For long, Ras Al Khaimah (RAK) remained in the shadows of its more famous siblings Dubai, Sharjah and Abu Dhabi, but is finally coming into its own
We found this tiny Emirate, one of the seven that make up United Arab Emirates (UAE), over-run with tourists and sighted luxury accommodation options, posh restaurants and malls at almost every corner.
Surrounded by the Hajar Mountains, RAK is the UAE’s northernmost Emirate and next-door to Oman. There is a reason or should we say several reasons for the tourist rush to this Emirate. It is loved by outdoor enthusiasts because of the large, clean, beaches, rugged mountains and vast sand-dunes.
Shoppers have a great deal to look forward to given the spread of malls, souks and roadside stalls offering Western branded goods and plenty of merchandise typical of the region. This means dates of all kinds and delicacies made of them; baklava, perfumes, gold jewellery, richly embroidered textiles and shawls, carpets, hookahs and varieties of exquisite handicrafts the Arab culture is famed for.
Aside from its historical importance, the Dhayah Fort is more of a viewpoint thing and there is not much to explore once you get up there. The Bay of Dhayah has seen settlements since the 3rd millennium BC, and the hill has been used for settlement and fortification since prehistoric times, we were informed. An important milestone in its history is the 1819 defence when the Dhayah Fort played an important part in the resistance during the British attacks against the Ras Al Khaimah tribes.

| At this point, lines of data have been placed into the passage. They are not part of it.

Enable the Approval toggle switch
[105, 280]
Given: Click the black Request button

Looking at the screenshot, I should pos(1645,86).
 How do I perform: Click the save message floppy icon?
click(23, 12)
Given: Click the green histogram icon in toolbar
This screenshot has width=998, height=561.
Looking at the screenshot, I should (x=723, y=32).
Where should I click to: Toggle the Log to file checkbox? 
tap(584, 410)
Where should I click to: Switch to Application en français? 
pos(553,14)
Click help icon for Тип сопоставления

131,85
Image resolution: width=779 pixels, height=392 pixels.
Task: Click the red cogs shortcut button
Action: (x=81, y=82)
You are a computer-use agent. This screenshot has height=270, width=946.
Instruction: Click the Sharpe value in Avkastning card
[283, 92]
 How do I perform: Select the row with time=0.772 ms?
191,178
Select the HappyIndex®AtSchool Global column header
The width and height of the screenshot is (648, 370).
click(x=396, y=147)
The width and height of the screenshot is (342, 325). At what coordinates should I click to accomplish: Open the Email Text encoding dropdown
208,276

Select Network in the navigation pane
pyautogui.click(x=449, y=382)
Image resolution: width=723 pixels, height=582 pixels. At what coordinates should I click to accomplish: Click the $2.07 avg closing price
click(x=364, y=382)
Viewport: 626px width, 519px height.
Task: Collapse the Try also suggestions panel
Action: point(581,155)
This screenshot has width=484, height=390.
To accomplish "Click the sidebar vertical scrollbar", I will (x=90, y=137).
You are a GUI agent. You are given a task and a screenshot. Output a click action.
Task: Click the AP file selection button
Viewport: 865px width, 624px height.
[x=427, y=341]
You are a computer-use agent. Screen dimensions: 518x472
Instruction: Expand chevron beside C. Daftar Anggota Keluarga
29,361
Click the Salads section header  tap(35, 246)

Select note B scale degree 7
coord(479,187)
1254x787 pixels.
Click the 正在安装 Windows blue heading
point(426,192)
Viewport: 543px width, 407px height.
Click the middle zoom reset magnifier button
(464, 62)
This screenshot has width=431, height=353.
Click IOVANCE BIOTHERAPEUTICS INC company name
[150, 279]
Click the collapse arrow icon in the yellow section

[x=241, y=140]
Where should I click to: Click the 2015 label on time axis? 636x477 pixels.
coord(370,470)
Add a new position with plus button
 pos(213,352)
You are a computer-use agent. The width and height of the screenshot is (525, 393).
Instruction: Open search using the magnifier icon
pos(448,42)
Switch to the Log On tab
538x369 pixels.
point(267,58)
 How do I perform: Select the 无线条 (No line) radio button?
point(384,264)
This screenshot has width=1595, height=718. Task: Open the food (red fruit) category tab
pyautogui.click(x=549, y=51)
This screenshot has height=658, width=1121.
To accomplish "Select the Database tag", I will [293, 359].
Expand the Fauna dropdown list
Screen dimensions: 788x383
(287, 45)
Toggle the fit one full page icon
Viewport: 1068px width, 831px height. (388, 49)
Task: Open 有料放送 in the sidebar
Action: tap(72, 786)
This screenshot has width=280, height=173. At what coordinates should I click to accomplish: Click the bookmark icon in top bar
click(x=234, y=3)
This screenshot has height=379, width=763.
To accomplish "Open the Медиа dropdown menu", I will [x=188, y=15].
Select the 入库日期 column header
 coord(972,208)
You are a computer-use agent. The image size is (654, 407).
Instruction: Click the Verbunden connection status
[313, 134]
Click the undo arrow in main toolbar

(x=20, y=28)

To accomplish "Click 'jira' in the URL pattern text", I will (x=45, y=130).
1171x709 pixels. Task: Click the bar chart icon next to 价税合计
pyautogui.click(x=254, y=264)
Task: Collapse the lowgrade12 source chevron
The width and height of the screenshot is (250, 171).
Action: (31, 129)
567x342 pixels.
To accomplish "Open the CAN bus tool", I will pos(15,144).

The Ras Al Khaimah National Museum’s various galleries give visitors an idea of the history and culture of the emirate over the centuries. There was plenty of archaeological and ethnographic material on display including some delightful contemporary art by children. And one incredible display is four centuries old dates! Yes, apparently, they can survive this long! After driving past the white, multi-domed Sheikh Zayed Mosque on our visits around town, we finally visited its exterior area (entry is restricted). The mosque overlooks a popular hangout for locals—the Al Qawasim Corniche, a paved promenade with benches, kiosks and eateries which front the picturesque creek.